Tres de cada cuatro niños mexicanos aprehendidos en Estados Unidos ya habían cruzado la frontera por lo menos una vez, informó el Pew Research Center.
El año pasado, los agentes estadunidenses encontraron a más de 24 mil niños sin acompañante en la frontera sur del país.
Tres de cada cuatro niños mexicanos aprehendidos en Estados Unidos ya habían intentado cruzar la frontera, informó el Pew Research Center. Archivo. (Reuters)

Ciudad de México

La Patrulla Fronteriza los agarra, los entrega a las autoridades mexicanas, y ellos lo vuelven a intentar. Los vuelven a agarrar, los regresan y los niños migrantes mexicanos lo vuelven a intentar.

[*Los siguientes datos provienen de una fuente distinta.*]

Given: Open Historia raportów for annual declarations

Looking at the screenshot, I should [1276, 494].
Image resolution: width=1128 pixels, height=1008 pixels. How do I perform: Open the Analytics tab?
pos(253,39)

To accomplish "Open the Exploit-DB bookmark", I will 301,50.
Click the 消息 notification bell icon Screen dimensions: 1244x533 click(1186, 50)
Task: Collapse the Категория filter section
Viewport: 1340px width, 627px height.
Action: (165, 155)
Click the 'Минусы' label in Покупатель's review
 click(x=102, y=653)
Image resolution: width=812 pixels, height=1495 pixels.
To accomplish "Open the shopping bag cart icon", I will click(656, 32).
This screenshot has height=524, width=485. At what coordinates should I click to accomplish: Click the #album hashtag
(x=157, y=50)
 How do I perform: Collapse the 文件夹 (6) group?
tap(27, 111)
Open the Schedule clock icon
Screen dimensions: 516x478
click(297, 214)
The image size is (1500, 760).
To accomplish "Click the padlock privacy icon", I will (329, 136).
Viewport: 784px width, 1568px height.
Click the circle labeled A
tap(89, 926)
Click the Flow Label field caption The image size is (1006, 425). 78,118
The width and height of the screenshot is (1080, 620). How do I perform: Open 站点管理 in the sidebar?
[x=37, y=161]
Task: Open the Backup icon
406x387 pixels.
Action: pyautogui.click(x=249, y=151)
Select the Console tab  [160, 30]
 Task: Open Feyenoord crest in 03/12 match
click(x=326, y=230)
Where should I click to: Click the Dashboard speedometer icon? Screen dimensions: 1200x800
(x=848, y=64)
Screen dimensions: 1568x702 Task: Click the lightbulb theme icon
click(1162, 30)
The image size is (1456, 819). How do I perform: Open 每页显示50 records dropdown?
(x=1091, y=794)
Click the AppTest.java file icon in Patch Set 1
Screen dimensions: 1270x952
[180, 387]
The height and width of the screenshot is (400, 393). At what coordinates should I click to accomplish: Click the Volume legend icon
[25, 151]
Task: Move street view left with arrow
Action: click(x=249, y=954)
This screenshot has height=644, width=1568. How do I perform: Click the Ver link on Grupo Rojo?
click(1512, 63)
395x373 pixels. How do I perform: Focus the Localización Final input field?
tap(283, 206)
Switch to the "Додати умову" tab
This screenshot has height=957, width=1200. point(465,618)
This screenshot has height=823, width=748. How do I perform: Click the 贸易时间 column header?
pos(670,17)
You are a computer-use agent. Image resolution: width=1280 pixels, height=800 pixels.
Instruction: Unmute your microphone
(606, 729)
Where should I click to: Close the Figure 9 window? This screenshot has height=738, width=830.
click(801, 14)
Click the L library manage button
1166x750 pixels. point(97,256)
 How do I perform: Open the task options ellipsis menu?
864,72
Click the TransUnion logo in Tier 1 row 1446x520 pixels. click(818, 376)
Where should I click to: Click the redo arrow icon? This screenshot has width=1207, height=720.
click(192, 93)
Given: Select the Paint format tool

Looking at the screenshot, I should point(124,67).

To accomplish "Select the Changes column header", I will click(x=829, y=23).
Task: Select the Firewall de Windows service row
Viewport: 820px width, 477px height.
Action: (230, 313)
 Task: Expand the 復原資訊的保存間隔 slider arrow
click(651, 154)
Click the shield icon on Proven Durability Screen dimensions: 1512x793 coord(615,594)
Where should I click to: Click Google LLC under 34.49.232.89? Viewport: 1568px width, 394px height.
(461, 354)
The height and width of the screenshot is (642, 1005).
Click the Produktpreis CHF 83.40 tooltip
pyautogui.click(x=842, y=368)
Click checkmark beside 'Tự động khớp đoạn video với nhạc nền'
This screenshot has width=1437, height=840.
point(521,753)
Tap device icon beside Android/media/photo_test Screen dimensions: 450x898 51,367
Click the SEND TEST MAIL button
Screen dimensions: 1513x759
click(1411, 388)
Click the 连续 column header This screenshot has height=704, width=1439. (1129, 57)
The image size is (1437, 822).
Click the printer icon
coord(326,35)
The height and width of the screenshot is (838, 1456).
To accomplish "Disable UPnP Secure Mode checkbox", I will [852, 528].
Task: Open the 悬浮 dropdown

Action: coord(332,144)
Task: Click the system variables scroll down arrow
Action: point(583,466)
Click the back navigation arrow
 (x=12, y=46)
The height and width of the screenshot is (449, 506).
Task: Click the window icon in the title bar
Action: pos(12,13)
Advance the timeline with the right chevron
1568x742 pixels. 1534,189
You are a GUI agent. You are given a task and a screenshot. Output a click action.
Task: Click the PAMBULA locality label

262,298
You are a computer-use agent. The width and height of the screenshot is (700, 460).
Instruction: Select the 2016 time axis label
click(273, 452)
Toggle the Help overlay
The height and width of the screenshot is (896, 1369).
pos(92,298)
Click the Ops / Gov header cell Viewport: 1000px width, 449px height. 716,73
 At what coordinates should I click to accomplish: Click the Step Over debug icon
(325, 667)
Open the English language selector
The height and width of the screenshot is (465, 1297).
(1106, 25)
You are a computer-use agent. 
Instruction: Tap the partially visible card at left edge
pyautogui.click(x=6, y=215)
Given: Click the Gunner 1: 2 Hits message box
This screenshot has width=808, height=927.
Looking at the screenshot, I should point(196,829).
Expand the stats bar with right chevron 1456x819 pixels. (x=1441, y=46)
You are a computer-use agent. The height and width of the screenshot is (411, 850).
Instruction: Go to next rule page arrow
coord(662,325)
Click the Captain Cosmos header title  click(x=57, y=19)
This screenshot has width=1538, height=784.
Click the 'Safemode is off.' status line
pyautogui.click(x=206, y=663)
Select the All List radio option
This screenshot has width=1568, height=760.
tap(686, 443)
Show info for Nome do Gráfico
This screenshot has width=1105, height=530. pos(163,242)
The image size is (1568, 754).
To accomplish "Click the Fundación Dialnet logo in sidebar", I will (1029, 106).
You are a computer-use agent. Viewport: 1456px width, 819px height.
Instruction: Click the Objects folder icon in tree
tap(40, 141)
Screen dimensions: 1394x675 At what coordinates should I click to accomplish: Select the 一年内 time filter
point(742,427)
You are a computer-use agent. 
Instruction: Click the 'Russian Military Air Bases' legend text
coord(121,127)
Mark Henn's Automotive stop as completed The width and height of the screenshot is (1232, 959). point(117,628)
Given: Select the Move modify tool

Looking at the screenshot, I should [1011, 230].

Una, dos, tres, seis... muchas veces.

Tres de cada cuatro niños migrantes aprehendidos cuando intentan cruzar la frontera con Estados Unidos, son reincidentes: habían sido detenidos al menos una vez intentando el pase "al otro lado", según un reporte del Pew Research Center.

De octubre de 2013 a mayo de este año hubieron 11 mil aprehensiones de niños mexicanos, pero sólo 2 mil 700 casos eran niños que nunca antes habían sido arrestados al intentar cruzar la frontera. Pero 15 de cada 100 niños detenidos por la Patrulla Fronteriza, van por lo menos, en su sexto intento.

"Como resultado de estas múltiples detenciones, el número total de niños mexicanos capturados en la frontera es más bajo que de las estadísticas de aprehensiones", publica el Pew Research Center.

La migración de niños no acompañados en Estados Unidos se convirtió en crisis luego de que el gobierno estadunidense dio a conocer que 57 mil niños centroamericanos cruzaron ilegalmente la frontera desde octubre de 2013 hasta junio de 2014.

Una de las razones por las que los niños migrantes mexicanos intentan cruzar la frontera varias veces es que su proceso de repatriación es más rápido que el de los centroamericanos.

El 95 por ciento de los niños no acompañados de México fueron repatriados casi inmediatamente después de su aprehensión. Los menores centroamericanos son enviados a albergues, sus casos son remitidos a una corte migratoria y en la mayoría de los casos enviados con un familiar en Estados Unidos, donde pueden permanecer legalmente hasta que el juez resuelva su caso.